Trabajando también para hacer el género resurgir, Thundercat, otro artista de LA, con una mezcla peculiar de jazz con funk que recuerda mucho a la fusión de los años 70, saca en el año 2015 el single Them Changes, un tema genial que destaca por encima del resto del álbum que salió dos años después. Thundercat ha mencionado como sus principales influencias a Erykah Badu, George Clinton y Jaco Postorius. El artista californiano, antes miembro de la banda de punk Suicidal Tendencies, aprovechó al igual que Kamasi la fama obtenida por su trabajo en el disco de Kendrick en 2015 para impulsar su carrera musical.

The West Coast Get Down

Mucho antes de que Kamasi y Thundercat fueran artistas reconocidos, tocaban juntos en secundaria en el grupo The West Coast Get Down (TWCGD). Todos sus integrantes –Cameron Graves, Ronald Bruner Jr (hermano de Thundercat), Miles Mosley y Ryan Porter– vivieron en la zona sur de LA, al igual que Kamasi y Thundercat.

TWCGD ha sido una de las influencias más importantes en el jazz contemporáneo, y ha sido reconocido por críticos y fanáticos de la música como uno de los pilares en el resurgimiento del género, llevando incluso a hablar de la banda como «el Wu-Tang Clan del jazz». Gracias a la larga carrera de los integrantes de la banda juntos, lograron una conexión musical casi telepática que ha asombrado a fanáticos desde que el grupo comenzó.

Ryan Porter

Todos los integrantes del TWCGD presumen de una amplia trayectoria, y el trombón Ryan Porter no es la excepción. Ha trabajado desde el principio del año 2000 como un músico de sesión destacado, trabajando para artistas como Michael Bublé, Quincy Jones, Snoop Dogg, Herbie Hancock, entre otros. Además de unirse a varios de sus colaboradores de TWCGD para colaborar en To Pimp a Butterfly. Pero con el lanzamiento de su disco The Optimist en 2018, Porter dejó claro que su talento también está en la composición y en los arreglos.

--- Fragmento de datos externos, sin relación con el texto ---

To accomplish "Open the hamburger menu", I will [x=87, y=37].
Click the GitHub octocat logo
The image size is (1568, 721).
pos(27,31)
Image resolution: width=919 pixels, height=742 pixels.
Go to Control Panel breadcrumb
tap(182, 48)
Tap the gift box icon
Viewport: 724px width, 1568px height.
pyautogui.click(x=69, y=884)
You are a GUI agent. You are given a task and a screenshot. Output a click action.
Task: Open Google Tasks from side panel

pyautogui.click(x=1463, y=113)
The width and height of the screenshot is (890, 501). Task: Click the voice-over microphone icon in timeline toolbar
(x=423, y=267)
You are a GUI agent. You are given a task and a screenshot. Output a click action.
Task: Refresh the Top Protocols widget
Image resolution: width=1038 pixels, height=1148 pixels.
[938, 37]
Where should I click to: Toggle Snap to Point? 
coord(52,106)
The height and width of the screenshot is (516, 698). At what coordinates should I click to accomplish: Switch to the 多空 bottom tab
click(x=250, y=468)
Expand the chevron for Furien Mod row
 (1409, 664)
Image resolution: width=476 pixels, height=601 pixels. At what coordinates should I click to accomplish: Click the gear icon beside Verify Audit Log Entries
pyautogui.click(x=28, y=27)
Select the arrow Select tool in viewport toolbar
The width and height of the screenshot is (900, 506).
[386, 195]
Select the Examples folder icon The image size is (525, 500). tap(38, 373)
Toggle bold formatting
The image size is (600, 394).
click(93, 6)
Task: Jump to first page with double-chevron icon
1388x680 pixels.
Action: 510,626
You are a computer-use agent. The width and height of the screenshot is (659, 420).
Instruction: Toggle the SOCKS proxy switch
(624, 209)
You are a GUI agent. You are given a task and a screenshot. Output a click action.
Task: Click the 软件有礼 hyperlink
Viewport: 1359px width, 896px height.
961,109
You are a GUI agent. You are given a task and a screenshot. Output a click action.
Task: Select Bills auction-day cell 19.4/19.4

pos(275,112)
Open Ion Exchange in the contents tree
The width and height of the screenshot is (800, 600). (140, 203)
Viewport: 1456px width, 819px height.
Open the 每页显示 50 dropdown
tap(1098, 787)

Aunque The Optimist no causó el terremoto mediático que causo The Epic, la genialidad del disco no es menos reconocida. El disco de Porter, grabado entre 2008 y 2009, intenta captar la esperanza que se sentía en muchas comunidades negras en los inicios de la presidencia de Obama, el primer presidente negro de EEUU. Cada canción contiene una paleta vívida y compleja de emociones, transmitidas con experticia por un grupo de intérpretes que incluye a los miembros del TWCGD, Miles Mosely, Cameron Graves, y el mismo Kamasi Washington. A diferencia de las largas composiciones que hicieron de The Epic un disco bueno… tan épico, el álbum de Porter es en general más suave y ameno, y así con su propio estilo Porter se presenta al mundo de la música con otra joya en este increíblemente variado movimiento.

Otros artistas

Kamasi Washington, Thundercat y TWCGD, son solo la punta de la lanza de una escena que utiliza la historia musical de la ciudad como inspiración y base. Por su parte, Josef Leimberg, The Breathing Effect, Natasha Agrama, Miguel Atwood-Ferguson, entre otros completan la movida y han aparecido en el momento ideal para aprovechar el boom del género y asomarse en la movida contemporánea, dejando así su propia huella en el complicado mundo de la música.

Estos músicos y muchos otros aspiran a volver a poner en el jazz en el foco mundial. Buscan hacer de Los Ángeles otra vez una de las ciudades más importantes del género.